• [Exercise data]:
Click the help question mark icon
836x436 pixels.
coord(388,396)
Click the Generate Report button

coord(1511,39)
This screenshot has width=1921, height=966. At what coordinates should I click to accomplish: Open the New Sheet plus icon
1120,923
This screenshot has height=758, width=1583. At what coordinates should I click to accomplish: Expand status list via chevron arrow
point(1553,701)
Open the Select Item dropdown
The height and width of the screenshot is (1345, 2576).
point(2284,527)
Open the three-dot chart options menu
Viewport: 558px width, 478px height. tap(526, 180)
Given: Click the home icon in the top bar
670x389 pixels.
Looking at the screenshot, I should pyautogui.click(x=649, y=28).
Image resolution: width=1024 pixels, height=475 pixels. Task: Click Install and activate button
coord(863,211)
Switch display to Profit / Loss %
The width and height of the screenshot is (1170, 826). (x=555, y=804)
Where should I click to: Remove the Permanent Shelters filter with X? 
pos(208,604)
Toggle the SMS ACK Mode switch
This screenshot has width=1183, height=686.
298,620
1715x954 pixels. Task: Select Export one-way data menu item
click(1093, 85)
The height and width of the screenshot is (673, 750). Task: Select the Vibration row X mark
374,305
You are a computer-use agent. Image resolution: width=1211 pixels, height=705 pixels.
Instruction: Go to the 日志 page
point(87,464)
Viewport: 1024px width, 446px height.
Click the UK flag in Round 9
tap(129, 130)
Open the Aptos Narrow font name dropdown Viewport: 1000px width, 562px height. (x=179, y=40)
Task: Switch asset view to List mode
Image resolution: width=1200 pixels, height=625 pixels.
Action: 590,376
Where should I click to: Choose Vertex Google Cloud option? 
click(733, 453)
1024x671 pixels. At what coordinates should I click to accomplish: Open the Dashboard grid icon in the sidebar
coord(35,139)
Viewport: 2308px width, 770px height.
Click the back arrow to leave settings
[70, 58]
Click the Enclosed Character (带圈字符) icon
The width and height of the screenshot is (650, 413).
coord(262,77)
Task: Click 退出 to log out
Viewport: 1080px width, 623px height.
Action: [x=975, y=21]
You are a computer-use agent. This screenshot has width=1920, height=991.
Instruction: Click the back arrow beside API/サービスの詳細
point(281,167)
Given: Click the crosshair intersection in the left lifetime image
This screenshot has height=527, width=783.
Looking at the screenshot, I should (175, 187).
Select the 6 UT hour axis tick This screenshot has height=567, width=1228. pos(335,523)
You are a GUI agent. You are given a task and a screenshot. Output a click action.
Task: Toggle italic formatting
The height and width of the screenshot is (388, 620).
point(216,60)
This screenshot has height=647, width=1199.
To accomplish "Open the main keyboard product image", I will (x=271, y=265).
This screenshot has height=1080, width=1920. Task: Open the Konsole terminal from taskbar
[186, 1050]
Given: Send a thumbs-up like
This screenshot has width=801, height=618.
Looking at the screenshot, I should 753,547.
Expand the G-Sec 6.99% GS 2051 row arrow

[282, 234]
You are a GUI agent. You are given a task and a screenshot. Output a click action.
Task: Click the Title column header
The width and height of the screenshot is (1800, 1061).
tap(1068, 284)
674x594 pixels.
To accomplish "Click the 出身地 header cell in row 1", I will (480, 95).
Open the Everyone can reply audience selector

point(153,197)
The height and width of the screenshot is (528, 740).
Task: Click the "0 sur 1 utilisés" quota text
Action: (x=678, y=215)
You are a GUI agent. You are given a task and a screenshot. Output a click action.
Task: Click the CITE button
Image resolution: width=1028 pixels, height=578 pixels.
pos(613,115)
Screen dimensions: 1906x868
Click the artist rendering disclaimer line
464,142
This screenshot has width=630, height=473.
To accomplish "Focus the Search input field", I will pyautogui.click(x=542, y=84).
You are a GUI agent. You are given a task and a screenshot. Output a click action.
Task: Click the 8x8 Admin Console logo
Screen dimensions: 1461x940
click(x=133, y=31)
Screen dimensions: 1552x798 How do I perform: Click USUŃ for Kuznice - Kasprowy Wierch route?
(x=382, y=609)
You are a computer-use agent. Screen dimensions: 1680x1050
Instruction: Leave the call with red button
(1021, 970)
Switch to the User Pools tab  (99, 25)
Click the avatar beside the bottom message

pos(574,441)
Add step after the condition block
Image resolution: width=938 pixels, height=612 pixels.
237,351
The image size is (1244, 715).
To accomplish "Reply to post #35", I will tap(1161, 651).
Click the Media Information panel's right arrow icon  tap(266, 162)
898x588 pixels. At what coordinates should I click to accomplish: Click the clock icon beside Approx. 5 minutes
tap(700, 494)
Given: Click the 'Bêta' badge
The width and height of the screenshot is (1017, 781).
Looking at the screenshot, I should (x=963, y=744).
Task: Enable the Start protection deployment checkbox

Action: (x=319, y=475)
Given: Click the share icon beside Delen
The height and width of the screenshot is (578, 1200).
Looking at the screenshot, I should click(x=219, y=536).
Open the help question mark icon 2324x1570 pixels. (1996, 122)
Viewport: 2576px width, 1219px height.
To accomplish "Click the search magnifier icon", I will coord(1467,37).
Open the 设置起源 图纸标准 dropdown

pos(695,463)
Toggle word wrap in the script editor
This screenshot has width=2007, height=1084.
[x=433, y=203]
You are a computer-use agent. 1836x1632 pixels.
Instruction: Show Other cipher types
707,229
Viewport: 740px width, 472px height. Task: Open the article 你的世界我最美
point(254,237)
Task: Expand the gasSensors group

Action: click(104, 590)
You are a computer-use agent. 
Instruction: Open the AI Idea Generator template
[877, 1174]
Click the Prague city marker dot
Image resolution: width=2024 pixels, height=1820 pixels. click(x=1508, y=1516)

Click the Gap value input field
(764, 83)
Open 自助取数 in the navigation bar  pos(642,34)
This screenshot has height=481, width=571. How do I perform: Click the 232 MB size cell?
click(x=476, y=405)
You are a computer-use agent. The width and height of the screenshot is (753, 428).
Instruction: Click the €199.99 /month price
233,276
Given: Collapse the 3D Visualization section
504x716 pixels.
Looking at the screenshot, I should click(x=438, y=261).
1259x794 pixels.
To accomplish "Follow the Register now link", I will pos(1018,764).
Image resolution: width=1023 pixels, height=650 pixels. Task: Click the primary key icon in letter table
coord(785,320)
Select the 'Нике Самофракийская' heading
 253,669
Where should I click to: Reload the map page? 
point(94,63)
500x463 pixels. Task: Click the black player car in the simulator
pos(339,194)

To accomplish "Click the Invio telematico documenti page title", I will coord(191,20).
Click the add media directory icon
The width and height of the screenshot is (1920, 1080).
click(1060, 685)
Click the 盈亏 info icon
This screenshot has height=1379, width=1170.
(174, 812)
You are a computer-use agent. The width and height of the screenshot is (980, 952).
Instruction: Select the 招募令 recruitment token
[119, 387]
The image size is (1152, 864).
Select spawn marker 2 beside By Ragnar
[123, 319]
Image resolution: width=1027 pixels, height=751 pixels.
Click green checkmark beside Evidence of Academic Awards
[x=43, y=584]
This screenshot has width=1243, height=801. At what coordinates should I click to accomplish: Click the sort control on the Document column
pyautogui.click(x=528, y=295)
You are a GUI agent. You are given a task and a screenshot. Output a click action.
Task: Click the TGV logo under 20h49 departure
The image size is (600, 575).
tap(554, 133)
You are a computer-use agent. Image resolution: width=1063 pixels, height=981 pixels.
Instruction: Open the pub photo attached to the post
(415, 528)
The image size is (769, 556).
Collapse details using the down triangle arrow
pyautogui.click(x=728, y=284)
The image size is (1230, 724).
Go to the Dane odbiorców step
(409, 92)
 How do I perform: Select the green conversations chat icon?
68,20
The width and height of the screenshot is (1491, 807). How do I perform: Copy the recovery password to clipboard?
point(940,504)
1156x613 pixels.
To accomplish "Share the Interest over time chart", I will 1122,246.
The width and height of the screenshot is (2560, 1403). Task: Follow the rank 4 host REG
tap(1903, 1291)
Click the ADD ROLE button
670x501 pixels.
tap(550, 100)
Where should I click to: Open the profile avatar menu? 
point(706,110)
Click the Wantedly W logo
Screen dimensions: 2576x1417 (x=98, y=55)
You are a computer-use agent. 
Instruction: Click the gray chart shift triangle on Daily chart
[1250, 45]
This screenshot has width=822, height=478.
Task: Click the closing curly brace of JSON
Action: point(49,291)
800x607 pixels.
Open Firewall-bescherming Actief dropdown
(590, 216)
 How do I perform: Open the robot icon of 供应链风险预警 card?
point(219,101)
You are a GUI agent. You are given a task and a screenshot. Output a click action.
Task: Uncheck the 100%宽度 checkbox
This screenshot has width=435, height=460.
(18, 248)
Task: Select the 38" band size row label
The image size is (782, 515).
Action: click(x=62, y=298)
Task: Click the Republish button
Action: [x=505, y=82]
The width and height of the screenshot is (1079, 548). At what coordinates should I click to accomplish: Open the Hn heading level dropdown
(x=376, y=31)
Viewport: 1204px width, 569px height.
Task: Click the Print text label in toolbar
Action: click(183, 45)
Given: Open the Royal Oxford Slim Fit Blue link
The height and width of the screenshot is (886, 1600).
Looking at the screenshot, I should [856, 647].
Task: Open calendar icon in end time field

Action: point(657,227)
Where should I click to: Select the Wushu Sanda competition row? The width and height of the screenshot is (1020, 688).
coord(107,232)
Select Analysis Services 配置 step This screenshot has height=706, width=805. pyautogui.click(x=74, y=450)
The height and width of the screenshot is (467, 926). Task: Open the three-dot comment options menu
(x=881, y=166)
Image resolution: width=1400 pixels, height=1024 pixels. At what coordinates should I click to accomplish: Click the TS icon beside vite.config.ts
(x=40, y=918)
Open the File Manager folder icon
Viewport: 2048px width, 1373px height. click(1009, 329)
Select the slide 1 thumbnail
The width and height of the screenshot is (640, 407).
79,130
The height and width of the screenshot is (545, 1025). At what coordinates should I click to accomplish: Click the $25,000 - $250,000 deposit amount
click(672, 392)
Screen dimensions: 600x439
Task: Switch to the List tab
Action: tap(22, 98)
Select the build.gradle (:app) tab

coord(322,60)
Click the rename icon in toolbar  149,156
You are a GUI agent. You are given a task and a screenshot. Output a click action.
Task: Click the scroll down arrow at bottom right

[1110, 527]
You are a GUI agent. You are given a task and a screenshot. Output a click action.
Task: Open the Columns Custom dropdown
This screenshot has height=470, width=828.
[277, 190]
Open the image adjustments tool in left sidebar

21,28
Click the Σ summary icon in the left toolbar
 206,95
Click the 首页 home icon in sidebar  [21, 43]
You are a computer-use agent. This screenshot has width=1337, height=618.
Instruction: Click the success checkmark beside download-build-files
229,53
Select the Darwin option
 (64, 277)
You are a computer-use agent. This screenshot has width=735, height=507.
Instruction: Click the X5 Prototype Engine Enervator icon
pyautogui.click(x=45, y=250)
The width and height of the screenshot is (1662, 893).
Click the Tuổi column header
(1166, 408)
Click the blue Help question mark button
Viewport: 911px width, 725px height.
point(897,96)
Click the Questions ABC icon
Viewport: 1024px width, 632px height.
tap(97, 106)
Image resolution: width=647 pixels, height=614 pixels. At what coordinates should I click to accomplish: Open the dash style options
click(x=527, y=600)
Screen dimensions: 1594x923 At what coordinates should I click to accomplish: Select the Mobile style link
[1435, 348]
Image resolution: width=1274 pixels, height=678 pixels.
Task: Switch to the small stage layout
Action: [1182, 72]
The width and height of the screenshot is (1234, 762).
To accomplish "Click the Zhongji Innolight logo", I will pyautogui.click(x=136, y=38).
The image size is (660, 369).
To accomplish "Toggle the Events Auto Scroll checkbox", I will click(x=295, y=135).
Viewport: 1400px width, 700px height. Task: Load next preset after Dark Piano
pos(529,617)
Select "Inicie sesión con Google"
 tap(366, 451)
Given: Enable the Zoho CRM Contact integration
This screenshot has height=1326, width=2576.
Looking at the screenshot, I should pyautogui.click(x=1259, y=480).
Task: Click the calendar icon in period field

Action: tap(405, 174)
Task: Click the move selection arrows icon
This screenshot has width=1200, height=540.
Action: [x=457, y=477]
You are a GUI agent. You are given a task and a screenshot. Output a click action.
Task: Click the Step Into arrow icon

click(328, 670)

• [Work instructions]:
Pull out the items from the line containing "Click the blue Help question mark button" through the line containing "tap(97, 106)", and copy them word for word. Include both of those lines.

• [Full answer]:
Click the blue Help question mark button
Viewport: 911px width, 725px height.
point(897,96)
Click the Questions ABC icon
Viewport: 1024px width, 632px height.
tap(97, 106)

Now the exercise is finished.